The Agence France-Presse, a french news agency, published an article in June 2013 documenting the use of social media by Mexicans as a way to report on the drug war. The article was picked up by many news outlets, including The Raw Story.
"With traditional media often intimidated by drug cartels, social media has given Mexicans a way to stay appraised about the dangers lurking their towns and cites."
How bad is the violence that many media outlets refuse to cover it? How real are the threats? There are many accounts of violent killings and attacks on non-cartel civilians (including journalists), but how pervasive are these attacks?
Diego Valle, a Mexican blogger who frequently writes about the drug war, generated a chart which shows how drug war violence is spread across mexico.

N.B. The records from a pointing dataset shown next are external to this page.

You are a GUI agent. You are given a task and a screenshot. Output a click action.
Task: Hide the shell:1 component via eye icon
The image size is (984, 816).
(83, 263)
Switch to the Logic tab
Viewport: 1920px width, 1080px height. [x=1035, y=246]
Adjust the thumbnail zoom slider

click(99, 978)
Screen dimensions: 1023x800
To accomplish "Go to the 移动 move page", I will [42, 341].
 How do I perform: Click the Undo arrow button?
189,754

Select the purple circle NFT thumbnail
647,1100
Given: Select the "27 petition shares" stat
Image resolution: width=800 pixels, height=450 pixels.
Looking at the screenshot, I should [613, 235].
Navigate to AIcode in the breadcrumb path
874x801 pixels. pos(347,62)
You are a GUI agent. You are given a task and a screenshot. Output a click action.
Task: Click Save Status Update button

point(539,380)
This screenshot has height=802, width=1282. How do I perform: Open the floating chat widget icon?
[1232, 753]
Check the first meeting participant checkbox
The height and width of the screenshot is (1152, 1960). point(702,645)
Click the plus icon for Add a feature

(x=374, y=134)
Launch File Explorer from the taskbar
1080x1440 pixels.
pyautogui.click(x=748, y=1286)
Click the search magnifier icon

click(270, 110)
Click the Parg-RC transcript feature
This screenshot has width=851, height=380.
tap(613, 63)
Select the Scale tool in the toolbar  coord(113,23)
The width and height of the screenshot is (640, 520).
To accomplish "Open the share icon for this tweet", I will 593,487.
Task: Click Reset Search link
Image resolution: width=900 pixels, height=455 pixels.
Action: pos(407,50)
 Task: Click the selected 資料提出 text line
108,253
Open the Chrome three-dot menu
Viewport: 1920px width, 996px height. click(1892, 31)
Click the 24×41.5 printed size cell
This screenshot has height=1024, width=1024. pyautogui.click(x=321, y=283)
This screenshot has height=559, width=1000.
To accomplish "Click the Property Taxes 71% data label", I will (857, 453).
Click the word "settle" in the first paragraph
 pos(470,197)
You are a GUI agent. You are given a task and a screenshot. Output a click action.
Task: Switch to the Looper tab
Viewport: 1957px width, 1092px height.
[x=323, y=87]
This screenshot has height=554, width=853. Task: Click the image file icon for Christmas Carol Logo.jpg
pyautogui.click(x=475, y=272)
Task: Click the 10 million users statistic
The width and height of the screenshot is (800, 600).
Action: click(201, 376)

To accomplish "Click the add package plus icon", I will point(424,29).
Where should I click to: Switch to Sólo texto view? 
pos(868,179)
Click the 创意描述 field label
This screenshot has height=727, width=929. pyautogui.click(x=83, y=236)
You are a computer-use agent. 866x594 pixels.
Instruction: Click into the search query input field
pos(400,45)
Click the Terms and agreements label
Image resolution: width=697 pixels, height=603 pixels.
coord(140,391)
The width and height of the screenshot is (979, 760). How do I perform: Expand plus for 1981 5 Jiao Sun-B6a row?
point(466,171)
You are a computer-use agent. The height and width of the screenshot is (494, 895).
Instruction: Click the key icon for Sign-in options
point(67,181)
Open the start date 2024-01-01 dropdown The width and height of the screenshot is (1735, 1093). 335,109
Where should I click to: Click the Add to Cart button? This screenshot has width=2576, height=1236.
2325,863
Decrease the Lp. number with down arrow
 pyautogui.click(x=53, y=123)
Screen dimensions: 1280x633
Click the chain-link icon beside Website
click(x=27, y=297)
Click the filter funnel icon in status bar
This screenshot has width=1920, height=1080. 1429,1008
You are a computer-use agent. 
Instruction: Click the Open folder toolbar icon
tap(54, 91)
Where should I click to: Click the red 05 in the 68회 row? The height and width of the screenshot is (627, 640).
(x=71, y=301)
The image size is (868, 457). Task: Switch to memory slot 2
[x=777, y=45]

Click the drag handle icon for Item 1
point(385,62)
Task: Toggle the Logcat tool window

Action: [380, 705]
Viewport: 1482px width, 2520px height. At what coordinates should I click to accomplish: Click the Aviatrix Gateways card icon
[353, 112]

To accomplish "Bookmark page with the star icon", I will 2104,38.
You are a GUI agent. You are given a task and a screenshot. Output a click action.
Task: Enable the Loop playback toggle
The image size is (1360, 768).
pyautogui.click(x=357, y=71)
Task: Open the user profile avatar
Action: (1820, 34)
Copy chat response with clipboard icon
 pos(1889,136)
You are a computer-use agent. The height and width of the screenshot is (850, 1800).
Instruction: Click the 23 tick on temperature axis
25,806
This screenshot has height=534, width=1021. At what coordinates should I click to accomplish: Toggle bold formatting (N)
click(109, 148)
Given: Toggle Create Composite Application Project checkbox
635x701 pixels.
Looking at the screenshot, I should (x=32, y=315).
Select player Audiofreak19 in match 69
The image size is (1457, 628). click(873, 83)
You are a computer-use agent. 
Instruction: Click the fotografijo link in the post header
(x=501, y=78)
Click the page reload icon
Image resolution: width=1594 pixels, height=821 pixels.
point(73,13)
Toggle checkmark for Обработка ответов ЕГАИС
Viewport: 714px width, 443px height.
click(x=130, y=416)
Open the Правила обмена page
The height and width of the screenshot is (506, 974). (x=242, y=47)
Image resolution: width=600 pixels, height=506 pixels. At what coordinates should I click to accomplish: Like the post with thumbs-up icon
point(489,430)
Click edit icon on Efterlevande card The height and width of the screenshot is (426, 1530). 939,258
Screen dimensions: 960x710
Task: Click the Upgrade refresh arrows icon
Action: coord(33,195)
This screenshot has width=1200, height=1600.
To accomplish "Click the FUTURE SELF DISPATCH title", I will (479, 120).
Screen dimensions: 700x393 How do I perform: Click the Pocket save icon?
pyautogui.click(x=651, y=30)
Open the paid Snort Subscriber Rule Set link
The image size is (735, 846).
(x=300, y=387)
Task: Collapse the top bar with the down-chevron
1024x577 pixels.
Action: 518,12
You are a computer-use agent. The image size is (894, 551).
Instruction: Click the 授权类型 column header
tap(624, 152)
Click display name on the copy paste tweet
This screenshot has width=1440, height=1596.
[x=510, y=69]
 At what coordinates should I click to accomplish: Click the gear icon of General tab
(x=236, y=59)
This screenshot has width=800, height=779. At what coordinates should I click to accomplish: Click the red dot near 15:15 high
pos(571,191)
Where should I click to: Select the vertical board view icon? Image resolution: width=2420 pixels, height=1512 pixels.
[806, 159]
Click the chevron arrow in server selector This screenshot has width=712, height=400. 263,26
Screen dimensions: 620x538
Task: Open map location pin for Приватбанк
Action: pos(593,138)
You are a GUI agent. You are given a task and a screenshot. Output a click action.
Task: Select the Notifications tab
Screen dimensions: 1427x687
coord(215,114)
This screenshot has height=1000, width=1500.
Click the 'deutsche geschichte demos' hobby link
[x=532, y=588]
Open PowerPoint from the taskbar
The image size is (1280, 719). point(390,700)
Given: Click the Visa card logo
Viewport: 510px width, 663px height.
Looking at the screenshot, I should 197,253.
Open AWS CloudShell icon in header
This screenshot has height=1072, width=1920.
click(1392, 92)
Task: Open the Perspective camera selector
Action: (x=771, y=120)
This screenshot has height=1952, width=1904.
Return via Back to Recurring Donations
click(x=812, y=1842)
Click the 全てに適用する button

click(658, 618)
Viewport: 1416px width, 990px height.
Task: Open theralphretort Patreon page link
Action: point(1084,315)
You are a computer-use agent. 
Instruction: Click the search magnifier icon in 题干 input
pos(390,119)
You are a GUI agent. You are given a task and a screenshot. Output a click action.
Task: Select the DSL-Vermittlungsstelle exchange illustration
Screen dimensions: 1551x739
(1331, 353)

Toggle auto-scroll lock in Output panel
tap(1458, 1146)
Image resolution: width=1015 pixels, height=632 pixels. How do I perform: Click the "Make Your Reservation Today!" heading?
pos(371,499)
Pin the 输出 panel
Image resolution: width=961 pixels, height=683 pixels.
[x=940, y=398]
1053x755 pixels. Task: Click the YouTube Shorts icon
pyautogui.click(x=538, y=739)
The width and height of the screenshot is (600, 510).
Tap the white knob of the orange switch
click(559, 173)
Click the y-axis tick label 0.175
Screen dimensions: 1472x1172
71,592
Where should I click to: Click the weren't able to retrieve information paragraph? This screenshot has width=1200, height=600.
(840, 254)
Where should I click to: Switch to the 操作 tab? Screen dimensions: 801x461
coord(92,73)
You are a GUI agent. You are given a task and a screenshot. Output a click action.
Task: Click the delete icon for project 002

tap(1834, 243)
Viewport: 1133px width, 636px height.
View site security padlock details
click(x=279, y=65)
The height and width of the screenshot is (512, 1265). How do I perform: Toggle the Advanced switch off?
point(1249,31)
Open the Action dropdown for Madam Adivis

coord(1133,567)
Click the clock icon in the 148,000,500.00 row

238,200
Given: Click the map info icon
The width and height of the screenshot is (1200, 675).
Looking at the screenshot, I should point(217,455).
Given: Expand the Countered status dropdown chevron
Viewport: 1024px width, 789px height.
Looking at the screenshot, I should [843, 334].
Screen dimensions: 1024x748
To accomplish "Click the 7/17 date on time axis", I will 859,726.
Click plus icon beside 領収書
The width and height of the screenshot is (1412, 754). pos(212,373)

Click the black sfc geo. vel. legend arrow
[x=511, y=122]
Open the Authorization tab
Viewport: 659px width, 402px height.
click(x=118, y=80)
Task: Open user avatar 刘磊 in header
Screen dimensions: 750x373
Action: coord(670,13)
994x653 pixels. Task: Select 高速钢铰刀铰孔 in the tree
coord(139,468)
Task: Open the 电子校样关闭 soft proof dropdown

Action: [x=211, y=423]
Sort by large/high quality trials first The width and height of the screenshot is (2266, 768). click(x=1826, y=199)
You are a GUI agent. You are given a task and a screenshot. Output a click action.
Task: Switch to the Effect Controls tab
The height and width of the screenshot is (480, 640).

His visualization helps to put the violence in perspective. Using the line graph, one can adjust the options to see how drug war violence has changed over time. The map helps put in perspective where this violence is occuring.
Stephanie Yamkovenko, an award-winning data journalist, discussed 5 tips for data visualizations in Quill, a publication of The Society of Professional Journalists.
One of the five recommendations she has is to search for information or data that is not included in a data set. Impressively Diego Valle does this very well by combining many different data sets - each one adding another piece of information or perspective that is not included in the others.
Just like video or photography, effectively using data visualizations can make a story much more understandable and compelling to the reader.